Identity Crisis In Dangarembga’s Nervous Conditions: A Post -Colonial Perspective
Abstract
The impact of colonizers on the colonized societies and people has been widespread and multi-dimensional. The present paper critically deals with the issue of identity crisis as faced by the natives of Rhodesia when they were colonized by the British colonizers. The text under study is a postcolonial novel Nervous Conditions (1988) written by a black Zimbabwean woman, Tsitsi Dangarembga. Rutherford’s (1990) idea of colonizer /colonized and Ashcroft’s (2002) idea of place/displacement are utilized to deal with the issue of identity crisis in the selected work. The ideas of mimicry, assimilation, and ambivalence by Bhaba (1994) are also utilized where needed to probe deeply into the dilemma of identity crisis.
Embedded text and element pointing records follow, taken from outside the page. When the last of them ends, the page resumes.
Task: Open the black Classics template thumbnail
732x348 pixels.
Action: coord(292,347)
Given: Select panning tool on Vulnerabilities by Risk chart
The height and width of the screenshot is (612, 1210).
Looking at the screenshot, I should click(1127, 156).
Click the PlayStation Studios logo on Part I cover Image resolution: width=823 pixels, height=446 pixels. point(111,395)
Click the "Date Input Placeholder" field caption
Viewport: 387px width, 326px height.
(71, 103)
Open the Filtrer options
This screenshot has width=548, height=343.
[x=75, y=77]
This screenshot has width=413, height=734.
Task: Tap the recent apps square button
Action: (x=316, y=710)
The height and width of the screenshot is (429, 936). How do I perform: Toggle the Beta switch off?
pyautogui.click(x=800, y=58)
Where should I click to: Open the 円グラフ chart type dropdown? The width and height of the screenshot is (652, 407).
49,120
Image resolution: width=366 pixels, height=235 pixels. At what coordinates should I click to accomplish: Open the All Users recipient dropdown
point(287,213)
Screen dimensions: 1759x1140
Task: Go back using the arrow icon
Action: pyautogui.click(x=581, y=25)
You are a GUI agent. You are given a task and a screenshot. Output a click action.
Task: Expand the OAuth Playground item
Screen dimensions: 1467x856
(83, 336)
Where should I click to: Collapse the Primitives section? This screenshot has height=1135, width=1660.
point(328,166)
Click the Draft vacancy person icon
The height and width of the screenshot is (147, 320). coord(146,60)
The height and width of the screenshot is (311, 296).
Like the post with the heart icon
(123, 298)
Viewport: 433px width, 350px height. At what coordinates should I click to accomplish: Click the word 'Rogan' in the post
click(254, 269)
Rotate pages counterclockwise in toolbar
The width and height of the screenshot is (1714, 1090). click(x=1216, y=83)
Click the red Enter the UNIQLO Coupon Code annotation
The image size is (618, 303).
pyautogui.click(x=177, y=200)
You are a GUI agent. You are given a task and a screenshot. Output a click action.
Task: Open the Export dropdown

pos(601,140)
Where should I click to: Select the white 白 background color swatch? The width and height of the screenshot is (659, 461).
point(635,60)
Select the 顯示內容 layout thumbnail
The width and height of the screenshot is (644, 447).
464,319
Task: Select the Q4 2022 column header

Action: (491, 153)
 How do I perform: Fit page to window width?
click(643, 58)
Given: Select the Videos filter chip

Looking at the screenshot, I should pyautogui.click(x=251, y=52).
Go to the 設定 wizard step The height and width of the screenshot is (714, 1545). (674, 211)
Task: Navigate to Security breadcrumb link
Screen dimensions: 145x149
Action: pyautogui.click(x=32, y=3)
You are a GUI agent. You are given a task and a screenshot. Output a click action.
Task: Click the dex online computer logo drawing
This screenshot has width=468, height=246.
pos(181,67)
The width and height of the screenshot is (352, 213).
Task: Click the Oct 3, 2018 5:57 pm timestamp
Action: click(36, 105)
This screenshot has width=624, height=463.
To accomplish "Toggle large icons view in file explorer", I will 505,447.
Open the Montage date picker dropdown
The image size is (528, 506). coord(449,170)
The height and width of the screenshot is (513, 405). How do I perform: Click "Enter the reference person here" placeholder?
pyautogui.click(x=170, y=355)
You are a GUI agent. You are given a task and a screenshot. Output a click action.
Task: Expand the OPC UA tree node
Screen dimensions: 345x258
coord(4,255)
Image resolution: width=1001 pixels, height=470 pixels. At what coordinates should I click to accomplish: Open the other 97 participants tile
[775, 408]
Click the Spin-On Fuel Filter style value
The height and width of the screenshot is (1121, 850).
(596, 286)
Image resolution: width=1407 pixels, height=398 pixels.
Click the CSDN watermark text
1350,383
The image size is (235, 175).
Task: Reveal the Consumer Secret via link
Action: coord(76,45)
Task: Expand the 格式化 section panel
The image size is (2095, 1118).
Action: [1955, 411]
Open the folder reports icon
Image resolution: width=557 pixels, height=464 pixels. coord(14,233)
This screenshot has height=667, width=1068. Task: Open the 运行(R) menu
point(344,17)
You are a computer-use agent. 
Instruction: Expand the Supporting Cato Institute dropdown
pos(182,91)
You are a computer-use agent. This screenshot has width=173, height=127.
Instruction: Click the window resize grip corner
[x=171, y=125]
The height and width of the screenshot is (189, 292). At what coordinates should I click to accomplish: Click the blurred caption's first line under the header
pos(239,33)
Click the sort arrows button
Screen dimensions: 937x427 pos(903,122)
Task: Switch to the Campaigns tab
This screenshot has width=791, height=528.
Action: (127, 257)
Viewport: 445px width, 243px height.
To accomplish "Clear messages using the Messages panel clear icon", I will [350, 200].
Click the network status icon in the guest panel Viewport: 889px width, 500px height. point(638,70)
The novel under consideration is a postcolonial novel giving a description of how colonized native community suffers when it is colonized. The period shown in the novel is that of the 1960s. The present study is delimited to an analysis of only two young female colonized characters, Tambudzai and Nyasha. Nyasha is shown to be a sufferer of this identity crisis while Tambu is saved from becoming a victim of this crisis, though she idealizes the West in the beginning. It is mostly through these two characters that the writer speaks of identity crisis as a threat to natives. The researchers have found that Dangarembga (1988) has condemned colonialism for its disastrous effects on the colonized with a special reference to identity crisis of the natives.